TASK BRIEF: Below are lines of data; restate word for word those running from the line containing "This screenshot has width=758, height=1045." to the line containing "Given: Enable the Transition Out checkbox", inclusive, and no others.

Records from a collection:

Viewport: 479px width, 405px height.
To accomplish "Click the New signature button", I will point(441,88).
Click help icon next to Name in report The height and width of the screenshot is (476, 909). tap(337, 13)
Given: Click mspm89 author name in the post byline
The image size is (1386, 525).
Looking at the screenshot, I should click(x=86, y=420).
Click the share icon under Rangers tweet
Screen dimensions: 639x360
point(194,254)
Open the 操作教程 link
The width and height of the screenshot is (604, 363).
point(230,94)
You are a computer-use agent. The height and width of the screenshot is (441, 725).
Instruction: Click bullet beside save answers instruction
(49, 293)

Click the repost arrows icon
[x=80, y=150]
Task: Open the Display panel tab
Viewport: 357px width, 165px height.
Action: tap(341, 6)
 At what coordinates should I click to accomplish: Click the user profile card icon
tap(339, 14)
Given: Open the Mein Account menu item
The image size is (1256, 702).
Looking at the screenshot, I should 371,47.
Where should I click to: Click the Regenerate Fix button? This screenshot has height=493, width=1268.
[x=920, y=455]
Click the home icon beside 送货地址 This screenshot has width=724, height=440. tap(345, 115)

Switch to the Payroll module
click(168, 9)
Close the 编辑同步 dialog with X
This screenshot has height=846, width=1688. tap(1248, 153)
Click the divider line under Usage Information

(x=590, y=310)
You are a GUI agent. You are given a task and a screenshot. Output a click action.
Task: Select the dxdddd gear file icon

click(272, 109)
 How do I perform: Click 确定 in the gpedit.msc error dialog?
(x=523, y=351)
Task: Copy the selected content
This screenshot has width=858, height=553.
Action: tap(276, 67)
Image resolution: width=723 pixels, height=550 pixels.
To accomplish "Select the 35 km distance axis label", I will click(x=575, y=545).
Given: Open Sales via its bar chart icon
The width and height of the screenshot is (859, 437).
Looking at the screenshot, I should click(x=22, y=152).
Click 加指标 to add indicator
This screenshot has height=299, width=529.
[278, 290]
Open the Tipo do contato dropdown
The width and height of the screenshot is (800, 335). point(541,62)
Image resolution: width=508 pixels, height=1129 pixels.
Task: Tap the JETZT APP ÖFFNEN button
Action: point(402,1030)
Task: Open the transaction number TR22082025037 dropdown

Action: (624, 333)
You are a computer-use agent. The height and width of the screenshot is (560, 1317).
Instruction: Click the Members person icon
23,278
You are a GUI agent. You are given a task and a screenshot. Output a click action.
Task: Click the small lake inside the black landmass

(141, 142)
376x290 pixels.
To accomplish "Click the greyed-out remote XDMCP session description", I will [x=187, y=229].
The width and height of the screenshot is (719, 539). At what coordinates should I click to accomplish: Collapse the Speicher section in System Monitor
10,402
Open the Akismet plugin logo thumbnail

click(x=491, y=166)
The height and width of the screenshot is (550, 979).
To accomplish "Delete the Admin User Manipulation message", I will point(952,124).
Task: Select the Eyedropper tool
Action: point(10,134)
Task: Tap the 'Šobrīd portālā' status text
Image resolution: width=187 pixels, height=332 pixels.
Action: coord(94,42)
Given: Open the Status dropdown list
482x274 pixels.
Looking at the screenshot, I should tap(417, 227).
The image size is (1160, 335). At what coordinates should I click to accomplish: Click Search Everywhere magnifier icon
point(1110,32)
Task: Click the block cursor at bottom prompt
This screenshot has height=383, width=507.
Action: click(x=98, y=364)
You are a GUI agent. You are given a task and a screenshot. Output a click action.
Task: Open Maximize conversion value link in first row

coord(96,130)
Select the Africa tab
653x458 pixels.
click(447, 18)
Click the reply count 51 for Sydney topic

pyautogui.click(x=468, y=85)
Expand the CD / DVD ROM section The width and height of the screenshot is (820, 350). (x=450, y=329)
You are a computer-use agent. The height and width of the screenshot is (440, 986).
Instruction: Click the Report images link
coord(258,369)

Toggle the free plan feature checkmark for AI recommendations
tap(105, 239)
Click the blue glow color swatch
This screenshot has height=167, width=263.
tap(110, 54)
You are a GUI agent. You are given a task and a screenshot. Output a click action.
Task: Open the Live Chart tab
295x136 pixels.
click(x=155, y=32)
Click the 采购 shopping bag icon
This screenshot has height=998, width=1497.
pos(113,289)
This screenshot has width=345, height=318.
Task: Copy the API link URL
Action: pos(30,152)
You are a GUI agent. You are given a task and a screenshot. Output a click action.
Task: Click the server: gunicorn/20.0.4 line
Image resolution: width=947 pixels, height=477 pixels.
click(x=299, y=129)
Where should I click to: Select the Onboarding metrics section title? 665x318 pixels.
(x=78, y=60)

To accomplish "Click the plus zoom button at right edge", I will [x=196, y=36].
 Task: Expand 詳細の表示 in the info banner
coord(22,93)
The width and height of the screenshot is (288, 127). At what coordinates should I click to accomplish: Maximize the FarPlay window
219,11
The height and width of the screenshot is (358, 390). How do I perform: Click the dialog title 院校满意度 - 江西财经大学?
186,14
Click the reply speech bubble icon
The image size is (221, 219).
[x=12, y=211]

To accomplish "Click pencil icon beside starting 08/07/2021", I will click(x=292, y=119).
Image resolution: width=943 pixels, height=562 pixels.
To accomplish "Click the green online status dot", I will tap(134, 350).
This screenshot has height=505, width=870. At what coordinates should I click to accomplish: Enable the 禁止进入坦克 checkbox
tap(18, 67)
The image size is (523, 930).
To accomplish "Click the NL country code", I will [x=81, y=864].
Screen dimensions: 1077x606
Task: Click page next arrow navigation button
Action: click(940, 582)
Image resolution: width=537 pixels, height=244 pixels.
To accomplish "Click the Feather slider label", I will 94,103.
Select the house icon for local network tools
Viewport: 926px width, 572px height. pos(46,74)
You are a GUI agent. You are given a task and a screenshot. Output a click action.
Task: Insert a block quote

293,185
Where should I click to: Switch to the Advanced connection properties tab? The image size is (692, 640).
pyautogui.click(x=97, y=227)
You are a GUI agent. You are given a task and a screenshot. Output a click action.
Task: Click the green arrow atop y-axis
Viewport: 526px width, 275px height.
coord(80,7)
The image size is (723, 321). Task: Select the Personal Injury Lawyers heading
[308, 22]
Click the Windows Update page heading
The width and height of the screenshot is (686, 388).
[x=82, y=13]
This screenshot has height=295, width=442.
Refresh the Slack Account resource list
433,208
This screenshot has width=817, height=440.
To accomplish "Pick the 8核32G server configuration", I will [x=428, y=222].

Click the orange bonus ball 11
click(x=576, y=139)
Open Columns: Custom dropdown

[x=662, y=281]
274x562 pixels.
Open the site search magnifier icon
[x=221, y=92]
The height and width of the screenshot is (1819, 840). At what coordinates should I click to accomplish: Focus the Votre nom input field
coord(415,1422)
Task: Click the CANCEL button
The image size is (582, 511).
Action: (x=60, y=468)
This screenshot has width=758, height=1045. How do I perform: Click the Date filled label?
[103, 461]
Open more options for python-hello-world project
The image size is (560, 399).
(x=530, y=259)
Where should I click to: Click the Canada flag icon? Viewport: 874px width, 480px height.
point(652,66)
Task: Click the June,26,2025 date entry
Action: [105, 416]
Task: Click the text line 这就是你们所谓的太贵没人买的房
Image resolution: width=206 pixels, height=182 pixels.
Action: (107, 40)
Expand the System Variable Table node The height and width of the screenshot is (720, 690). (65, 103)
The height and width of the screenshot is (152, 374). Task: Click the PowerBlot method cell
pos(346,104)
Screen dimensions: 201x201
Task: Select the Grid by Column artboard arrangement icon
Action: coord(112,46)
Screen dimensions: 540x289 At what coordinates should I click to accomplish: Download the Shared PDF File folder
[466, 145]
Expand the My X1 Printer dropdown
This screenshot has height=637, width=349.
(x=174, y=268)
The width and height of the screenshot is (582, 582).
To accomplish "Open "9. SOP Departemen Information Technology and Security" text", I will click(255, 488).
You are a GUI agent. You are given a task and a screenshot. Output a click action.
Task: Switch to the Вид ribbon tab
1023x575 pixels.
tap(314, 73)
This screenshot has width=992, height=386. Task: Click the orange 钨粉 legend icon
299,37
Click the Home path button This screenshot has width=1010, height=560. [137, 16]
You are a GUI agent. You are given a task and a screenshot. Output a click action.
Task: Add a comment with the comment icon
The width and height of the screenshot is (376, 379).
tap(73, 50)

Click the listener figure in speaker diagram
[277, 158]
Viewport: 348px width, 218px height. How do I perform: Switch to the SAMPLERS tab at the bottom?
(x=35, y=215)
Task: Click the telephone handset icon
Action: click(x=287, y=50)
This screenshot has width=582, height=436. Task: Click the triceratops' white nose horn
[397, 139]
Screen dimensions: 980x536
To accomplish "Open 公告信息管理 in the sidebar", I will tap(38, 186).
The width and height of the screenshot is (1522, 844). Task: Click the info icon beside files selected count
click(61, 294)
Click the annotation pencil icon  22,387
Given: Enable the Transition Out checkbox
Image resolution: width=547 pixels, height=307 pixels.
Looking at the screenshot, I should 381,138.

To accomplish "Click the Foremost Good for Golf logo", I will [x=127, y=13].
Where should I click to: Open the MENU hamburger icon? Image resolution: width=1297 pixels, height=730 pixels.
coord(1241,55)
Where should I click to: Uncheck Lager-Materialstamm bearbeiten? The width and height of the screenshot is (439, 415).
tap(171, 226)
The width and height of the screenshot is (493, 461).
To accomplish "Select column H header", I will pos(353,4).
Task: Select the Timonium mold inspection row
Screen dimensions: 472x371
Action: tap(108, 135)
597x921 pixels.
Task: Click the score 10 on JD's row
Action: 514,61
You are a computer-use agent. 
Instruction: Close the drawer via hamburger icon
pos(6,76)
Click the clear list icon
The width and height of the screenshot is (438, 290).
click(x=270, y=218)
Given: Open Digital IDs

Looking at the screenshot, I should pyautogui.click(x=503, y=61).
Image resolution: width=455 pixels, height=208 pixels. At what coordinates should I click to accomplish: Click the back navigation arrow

WRITTEN RESPONSE:
This screenshot has width=758, height=1045. How do I perform: Click the Date filled label?
[103, 461]
Open more options for python-hello-world project
The image size is (560, 399).
(x=530, y=259)
Where should I click to: Click the Canada flag icon? Viewport: 874px width, 480px height.
point(652,66)
Task: Click the June,26,2025 date entry
Action: [105, 416]
Task: Click the text line 这就是你们所谓的太贵没人买的房
Image resolution: width=206 pixels, height=182 pixels.
Action: (107, 40)
Expand the System Variable Table node The height and width of the screenshot is (720, 690). (65, 103)
The height and width of the screenshot is (152, 374). Task: Click the PowerBlot method cell
pos(346,104)
Screen dimensions: 201x201
Task: Select the Grid by Column artboard arrangement icon
Action: coord(112,46)
Screen dimensions: 540x289 At what coordinates should I click to accomplish: Download the Shared PDF File folder
[466, 145]
Expand the My X1 Printer dropdown
This screenshot has height=637, width=349.
(x=174, y=268)
The width and height of the screenshot is (582, 582).
To accomplish "Open "9. SOP Departemen Information Technology and Security" text", I will click(255, 488).
You are a GUI agent. You are given a task and a screenshot. Output a click action.
Task: Switch to the Вид ribbon tab
1023x575 pixels.
tap(314, 73)
This screenshot has width=992, height=386. Task: Click the orange 钨粉 legend icon
299,37
Click the Home path button This screenshot has width=1010, height=560. [137, 16]
You are a GUI agent. You are given a task and a screenshot. Output a click action.
Task: Add a comment with the comment icon
The width and height of the screenshot is (376, 379).
tap(73, 50)

Click the listener figure in speaker diagram
[277, 158]
Viewport: 348px width, 218px height. How do I perform: Switch to the SAMPLERS tab at the bottom?
(x=35, y=215)
Task: Click the telephone handset icon
Action: click(x=287, y=50)
This screenshot has width=582, height=436. Task: Click the triceratops' white nose horn
[397, 139]
Screen dimensions: 980x536
To accomplish "Open 公告信息管理 in the sidebar", I will tap(38, 186).
The width and height of the screenshot is (1522, 844). Task: Click the info icon beside files selected count
click(61, 294)
Click the annotation pencil icon  22,387
Given: Enable the Transition Out checkbox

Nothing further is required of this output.